Exercise aim: Of all the entries below, retype only the lines from the one with "This screenshot has height=966, width=1472." through the one with "Open Gmail settings", exactly as they appear.

Entries shown:
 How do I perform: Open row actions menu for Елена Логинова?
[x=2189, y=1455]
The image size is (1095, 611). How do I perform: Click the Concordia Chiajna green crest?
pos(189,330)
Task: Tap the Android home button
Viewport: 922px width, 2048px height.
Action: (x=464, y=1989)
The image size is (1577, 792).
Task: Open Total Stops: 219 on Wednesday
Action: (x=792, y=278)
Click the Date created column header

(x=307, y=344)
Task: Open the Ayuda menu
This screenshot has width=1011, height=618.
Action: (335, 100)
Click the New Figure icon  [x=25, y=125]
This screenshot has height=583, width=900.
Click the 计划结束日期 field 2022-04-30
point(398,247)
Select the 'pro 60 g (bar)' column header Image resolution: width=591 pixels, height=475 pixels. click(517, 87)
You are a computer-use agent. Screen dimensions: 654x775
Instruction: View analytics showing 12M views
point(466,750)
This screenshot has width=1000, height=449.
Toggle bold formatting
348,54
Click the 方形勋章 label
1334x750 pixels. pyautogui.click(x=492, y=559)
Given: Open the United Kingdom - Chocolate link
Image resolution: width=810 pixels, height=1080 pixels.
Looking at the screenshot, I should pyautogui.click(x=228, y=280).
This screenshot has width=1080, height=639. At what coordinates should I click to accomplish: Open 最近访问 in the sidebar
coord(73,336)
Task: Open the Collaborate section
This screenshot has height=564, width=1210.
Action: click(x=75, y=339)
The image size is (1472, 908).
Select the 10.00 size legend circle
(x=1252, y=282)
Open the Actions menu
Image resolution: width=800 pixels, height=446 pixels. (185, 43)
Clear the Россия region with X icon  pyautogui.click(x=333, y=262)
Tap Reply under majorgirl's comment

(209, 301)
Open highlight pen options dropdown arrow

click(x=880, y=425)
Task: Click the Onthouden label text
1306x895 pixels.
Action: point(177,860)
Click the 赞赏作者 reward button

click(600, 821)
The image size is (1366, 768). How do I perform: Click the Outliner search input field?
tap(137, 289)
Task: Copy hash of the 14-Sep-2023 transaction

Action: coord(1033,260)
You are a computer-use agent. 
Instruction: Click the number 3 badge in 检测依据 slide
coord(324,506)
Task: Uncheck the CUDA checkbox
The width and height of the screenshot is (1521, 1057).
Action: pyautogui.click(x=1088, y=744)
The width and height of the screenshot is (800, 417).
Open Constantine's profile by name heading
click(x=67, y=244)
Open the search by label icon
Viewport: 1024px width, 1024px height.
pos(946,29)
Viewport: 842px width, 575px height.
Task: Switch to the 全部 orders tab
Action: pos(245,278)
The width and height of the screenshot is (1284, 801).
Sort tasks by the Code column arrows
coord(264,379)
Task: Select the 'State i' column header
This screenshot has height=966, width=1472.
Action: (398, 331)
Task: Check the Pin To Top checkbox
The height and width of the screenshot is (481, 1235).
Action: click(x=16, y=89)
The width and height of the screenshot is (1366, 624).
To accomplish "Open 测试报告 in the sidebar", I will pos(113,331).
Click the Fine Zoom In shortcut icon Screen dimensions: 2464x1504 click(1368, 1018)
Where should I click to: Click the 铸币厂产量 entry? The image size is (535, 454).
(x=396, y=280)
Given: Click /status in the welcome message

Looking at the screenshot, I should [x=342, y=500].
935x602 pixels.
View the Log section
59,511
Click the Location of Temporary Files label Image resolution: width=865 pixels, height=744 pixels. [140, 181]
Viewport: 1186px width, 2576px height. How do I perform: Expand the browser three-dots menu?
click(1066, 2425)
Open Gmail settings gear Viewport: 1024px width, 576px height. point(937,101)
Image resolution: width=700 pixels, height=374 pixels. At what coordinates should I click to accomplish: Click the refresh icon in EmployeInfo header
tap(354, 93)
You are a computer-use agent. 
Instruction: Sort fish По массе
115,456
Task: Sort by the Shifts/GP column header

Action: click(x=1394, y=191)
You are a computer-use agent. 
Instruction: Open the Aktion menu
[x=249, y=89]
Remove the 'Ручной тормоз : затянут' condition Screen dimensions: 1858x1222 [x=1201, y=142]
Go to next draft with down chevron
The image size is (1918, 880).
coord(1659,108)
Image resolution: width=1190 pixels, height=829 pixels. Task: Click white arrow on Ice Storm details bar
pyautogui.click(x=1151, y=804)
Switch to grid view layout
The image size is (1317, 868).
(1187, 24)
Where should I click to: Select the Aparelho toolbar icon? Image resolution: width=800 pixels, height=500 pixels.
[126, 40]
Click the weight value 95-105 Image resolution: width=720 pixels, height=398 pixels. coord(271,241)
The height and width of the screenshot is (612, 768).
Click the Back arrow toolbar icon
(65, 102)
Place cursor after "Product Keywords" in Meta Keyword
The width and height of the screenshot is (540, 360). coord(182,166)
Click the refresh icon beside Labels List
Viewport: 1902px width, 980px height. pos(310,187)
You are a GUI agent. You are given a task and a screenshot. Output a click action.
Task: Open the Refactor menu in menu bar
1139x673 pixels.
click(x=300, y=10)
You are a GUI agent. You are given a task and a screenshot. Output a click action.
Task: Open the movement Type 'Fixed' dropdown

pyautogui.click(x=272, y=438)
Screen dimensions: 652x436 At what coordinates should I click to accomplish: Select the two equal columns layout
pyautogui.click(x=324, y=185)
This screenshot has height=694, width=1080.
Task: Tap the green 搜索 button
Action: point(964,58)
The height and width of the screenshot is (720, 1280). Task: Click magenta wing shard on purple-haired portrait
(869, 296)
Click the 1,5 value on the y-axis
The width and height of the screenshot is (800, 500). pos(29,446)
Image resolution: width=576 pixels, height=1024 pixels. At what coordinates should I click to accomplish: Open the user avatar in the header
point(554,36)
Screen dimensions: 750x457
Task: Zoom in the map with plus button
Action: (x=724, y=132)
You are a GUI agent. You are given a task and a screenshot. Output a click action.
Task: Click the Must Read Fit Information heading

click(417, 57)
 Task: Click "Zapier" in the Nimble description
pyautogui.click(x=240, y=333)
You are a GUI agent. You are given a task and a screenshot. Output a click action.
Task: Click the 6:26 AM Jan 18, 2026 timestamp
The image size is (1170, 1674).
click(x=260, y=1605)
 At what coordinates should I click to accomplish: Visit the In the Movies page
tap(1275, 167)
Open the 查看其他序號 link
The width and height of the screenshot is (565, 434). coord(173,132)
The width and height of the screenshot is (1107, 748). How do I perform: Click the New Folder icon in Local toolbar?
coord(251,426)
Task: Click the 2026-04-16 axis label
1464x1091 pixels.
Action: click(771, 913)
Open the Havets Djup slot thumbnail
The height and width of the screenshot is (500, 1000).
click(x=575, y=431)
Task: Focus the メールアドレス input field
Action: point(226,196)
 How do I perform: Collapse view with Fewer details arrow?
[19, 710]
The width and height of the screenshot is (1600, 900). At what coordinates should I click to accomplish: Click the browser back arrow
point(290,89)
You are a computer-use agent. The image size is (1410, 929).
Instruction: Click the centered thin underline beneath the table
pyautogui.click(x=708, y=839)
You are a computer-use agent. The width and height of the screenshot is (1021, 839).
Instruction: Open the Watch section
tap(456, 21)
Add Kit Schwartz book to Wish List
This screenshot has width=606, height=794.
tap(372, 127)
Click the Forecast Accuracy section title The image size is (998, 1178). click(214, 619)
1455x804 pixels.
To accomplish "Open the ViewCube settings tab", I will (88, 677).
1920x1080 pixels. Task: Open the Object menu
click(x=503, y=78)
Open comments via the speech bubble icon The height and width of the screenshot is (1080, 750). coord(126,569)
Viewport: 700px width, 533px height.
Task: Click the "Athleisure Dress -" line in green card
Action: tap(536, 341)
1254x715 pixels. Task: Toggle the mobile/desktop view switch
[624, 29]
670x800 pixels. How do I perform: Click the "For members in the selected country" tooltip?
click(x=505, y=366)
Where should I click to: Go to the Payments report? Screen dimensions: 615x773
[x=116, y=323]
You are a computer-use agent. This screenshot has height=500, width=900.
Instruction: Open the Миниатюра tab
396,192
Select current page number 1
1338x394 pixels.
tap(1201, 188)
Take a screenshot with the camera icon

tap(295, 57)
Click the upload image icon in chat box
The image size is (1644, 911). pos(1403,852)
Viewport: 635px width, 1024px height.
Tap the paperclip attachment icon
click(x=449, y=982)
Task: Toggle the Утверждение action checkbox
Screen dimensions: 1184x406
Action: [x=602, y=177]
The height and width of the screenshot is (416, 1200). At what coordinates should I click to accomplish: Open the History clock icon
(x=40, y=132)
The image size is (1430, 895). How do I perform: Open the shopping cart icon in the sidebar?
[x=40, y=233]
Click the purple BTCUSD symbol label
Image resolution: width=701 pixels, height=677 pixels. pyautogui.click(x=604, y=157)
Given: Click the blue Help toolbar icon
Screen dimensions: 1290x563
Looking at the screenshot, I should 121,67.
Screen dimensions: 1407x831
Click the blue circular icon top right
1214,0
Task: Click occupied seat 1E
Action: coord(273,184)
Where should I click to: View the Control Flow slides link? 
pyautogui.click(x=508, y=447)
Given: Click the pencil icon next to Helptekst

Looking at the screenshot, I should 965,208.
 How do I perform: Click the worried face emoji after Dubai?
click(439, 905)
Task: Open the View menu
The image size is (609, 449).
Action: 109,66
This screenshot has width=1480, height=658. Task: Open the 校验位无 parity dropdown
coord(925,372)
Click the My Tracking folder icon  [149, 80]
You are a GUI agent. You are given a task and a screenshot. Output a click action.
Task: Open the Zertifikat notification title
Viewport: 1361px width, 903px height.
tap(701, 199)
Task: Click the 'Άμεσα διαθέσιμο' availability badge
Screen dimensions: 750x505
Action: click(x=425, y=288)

Response area:
This screenshot has height=966, width=1472.
Action: (398, 331)
Task: Check the Pin To Top checkbox
The height and width of the screenshot is (481, 1235).
Action: click(x=16, y=89)
The width and height of the screenshot is (1366, 624).
To accomplish "Open 测试报告 in the sidebar", I will pos(113,331).
Click the Fine Zoom In shortcut icon Screen dimensions: 2464x1504 click(1368, 1018)
Where should I click to: Click the 铸币厂产量 entry? The image size is (535, 454).
(x=396, y=280)
Given: Click /status in the welcome message

Looking at the screenshot, I should [x=342, y=500].
935x602 pixels.
View the Log section
59,511
Click the Location of Temporary Files label Image resolution: width=865 pixels, height=744 pixels. [140, 181]
Viewport: 1186px width, 2576px height. How do I perform: Expand the browser three-dots menu?
click(1066, 2425)
Open Gmail settings gear Viewport: 1024px width, 576px height. point(937,101)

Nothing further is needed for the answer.